(Entries taken from a collection)
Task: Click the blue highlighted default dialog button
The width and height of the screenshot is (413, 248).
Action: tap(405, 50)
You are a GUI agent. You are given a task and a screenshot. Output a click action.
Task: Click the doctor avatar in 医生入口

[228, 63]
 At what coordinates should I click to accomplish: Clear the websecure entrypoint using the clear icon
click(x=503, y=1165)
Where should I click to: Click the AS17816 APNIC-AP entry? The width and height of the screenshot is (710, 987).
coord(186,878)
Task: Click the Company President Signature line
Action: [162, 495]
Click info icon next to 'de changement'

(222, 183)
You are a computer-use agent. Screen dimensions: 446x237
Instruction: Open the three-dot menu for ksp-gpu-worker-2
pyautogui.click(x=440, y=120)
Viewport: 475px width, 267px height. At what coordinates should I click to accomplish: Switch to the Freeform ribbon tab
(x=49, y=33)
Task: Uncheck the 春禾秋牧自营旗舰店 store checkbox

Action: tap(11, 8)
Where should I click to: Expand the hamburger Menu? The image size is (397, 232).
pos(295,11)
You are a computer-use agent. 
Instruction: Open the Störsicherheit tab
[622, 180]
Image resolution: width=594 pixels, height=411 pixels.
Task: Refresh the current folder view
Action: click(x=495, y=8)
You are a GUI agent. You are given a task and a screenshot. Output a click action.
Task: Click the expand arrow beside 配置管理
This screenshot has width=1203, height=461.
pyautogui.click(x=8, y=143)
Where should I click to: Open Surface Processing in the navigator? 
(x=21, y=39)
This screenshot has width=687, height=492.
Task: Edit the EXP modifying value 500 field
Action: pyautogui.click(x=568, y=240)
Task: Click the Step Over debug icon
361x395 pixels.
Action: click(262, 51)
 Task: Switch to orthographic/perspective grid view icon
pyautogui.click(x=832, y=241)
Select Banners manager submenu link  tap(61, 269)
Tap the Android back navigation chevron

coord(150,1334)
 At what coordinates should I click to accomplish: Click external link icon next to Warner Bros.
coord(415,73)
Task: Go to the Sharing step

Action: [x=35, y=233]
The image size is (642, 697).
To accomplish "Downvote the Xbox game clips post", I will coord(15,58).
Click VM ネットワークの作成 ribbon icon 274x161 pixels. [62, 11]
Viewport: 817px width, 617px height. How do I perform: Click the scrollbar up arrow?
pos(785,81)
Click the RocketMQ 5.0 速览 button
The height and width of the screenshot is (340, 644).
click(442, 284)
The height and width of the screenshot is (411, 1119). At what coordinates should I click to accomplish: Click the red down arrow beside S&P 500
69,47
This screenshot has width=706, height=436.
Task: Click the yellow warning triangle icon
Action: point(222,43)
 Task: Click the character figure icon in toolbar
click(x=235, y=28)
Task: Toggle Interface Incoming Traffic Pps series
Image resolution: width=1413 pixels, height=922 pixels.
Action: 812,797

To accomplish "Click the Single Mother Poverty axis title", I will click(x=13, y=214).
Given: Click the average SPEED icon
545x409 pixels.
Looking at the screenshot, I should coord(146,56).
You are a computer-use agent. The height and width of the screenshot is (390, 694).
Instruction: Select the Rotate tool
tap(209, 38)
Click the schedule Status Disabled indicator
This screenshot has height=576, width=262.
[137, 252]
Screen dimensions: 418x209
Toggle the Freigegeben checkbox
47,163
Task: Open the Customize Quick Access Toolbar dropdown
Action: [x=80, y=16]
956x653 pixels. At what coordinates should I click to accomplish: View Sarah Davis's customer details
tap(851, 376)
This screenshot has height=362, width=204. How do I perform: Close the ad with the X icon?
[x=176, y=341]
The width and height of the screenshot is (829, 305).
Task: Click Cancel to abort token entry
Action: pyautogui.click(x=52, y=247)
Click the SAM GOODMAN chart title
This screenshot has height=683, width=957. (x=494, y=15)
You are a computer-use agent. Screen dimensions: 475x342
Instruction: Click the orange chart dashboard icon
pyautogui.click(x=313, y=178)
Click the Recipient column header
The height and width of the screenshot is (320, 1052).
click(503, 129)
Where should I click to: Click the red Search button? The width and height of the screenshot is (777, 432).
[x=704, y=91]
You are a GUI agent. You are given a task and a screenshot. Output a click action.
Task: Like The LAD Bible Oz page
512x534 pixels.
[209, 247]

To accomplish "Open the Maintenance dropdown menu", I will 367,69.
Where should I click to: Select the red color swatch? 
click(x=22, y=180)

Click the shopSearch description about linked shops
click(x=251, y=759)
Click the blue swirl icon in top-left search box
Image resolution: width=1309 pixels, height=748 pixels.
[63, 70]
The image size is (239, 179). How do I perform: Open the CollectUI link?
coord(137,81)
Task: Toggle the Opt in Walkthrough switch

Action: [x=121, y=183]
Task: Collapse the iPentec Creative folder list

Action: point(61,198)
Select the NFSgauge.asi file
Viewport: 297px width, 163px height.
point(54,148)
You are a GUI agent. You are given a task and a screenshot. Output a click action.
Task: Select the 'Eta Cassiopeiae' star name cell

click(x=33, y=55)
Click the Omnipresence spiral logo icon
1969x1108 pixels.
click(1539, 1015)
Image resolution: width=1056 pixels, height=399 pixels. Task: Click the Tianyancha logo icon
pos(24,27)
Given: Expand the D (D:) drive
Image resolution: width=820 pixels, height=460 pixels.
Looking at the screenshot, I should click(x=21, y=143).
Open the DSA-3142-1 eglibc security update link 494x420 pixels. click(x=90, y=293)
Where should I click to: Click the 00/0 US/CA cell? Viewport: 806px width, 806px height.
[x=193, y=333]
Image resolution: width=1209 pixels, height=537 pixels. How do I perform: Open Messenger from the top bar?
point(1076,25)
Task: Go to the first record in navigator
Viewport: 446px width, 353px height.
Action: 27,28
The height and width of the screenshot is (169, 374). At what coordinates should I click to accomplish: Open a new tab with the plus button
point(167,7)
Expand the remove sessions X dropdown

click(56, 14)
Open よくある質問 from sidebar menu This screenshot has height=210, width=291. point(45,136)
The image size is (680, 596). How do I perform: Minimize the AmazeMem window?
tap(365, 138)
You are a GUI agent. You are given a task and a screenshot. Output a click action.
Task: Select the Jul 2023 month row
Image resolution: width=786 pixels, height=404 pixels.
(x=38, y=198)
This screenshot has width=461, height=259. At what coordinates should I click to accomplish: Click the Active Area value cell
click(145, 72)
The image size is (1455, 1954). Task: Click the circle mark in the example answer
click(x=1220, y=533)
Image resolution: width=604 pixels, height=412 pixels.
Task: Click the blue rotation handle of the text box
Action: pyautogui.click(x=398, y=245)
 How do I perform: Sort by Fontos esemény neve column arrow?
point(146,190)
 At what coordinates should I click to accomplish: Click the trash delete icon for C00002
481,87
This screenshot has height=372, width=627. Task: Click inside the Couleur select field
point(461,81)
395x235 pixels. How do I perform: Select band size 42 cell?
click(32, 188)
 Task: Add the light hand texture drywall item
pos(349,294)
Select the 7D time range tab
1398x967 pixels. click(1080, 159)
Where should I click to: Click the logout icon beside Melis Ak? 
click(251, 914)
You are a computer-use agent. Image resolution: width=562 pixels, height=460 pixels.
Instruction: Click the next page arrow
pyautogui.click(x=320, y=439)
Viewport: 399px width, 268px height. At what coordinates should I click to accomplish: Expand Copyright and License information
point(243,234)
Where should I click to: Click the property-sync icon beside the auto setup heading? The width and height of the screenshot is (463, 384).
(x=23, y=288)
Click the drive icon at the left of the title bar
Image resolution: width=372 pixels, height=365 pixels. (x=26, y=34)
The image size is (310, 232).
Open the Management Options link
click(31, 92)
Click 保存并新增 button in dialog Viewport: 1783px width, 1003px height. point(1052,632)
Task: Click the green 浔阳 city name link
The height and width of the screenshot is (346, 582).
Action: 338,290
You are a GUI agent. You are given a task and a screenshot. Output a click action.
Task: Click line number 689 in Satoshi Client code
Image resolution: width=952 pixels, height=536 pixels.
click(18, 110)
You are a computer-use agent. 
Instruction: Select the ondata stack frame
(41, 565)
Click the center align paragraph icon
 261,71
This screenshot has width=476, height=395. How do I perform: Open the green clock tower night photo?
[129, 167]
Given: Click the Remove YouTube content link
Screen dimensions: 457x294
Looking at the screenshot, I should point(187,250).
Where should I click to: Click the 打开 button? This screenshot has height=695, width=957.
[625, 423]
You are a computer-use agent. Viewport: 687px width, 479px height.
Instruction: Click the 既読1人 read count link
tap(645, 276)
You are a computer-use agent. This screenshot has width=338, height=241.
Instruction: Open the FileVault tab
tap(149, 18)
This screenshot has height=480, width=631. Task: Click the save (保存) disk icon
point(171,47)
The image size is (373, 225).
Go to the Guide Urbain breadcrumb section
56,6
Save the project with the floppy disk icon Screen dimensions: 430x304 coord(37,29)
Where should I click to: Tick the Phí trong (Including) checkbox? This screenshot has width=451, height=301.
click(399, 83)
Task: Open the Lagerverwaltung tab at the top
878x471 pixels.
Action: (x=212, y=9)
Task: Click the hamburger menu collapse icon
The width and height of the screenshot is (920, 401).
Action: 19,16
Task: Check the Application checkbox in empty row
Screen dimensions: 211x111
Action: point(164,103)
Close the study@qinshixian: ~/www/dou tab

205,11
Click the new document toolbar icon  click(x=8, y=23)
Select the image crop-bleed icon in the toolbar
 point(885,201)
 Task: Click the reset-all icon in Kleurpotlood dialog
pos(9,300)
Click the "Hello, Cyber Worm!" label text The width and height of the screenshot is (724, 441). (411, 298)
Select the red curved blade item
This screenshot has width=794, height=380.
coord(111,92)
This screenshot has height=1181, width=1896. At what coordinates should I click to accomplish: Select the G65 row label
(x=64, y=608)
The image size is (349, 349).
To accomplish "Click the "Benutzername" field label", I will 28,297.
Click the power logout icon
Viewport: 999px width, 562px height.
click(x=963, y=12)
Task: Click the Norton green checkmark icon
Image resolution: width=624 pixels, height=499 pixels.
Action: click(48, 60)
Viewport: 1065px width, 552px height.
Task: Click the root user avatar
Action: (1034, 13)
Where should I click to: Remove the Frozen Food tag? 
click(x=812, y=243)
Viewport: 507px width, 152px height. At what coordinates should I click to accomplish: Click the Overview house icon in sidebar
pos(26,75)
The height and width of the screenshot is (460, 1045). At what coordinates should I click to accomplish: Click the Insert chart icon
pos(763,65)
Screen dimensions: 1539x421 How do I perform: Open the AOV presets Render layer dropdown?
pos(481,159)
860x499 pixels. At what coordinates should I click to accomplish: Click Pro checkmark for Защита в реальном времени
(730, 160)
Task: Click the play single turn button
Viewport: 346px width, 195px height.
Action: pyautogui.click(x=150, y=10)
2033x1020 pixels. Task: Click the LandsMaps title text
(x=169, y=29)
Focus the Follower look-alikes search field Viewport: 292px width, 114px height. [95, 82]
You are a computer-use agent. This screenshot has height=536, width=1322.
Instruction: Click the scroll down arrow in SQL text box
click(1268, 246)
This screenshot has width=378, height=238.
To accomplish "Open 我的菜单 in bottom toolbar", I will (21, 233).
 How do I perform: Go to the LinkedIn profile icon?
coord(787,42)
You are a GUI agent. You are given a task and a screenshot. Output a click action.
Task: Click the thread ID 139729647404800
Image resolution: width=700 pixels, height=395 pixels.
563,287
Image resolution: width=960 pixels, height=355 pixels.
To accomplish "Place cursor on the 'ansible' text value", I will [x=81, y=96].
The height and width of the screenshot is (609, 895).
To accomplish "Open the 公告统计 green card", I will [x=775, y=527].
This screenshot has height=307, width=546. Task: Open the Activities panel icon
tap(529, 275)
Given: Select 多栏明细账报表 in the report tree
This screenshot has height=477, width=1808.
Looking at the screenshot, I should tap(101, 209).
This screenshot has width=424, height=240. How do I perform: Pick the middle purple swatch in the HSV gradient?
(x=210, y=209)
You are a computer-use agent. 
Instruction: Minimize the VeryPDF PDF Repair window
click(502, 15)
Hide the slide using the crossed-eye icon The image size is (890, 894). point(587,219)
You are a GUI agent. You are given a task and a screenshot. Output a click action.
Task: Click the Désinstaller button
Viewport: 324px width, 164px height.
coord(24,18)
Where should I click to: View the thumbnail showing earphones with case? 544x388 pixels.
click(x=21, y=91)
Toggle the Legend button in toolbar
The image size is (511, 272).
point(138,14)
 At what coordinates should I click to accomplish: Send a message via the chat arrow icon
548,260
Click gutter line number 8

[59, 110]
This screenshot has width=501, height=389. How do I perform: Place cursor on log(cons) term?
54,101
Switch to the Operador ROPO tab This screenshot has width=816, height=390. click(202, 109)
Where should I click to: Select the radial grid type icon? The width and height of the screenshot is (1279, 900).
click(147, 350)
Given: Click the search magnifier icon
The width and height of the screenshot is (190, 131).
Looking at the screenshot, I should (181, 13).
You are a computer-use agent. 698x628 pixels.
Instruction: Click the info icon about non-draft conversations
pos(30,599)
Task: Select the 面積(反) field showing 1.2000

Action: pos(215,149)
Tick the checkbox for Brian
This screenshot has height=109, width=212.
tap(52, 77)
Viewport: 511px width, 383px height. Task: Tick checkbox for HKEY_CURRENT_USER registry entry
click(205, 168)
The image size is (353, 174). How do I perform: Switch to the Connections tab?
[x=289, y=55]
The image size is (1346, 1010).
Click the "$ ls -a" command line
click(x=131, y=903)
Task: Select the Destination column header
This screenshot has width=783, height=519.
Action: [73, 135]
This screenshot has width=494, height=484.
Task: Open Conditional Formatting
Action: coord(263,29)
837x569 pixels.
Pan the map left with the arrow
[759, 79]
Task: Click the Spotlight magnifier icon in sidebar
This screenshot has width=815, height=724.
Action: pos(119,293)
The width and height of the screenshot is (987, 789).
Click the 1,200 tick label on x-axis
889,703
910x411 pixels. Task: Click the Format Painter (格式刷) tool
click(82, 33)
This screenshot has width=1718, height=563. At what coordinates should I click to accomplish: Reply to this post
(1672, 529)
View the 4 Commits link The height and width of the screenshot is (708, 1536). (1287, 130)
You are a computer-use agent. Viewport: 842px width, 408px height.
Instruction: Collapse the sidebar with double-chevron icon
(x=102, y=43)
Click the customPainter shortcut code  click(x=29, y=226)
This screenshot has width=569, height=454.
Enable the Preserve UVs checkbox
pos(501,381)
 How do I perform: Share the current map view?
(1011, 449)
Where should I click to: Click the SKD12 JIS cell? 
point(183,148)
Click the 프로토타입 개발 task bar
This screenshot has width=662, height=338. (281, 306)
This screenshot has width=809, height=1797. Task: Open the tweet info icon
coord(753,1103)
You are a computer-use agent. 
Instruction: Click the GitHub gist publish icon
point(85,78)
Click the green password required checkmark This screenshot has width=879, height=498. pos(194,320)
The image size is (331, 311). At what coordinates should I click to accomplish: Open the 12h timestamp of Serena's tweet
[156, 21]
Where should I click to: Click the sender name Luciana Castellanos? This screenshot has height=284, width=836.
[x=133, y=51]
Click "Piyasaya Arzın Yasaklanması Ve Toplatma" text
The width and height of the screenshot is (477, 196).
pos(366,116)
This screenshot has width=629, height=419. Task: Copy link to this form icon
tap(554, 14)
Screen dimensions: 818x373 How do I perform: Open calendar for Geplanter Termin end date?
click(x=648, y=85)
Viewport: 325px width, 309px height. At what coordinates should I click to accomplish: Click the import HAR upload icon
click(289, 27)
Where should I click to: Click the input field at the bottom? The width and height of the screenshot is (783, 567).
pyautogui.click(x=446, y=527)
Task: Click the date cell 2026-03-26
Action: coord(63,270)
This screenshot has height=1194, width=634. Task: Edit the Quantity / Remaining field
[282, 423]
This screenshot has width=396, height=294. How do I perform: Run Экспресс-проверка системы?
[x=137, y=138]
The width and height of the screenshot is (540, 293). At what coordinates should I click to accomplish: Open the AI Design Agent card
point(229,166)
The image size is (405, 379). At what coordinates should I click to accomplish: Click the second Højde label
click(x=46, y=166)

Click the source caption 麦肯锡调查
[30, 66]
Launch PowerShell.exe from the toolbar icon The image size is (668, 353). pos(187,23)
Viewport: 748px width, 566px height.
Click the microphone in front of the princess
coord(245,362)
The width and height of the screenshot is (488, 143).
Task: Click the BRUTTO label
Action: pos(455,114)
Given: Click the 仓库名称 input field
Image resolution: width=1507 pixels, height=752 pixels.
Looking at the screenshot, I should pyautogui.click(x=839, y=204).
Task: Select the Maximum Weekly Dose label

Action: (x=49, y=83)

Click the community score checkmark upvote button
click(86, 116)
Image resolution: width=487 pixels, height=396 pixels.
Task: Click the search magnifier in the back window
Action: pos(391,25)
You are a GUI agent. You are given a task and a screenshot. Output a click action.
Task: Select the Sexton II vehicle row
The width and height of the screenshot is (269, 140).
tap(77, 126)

§ **WHAT TO DO**
The lines above that hold the word "code" should be found and copied out.

§ **SOLVED EXERCISE**
Task: Click line number 689 in Satoshi Client code
Click the customPainter shortcut code  click(x=29, y=226)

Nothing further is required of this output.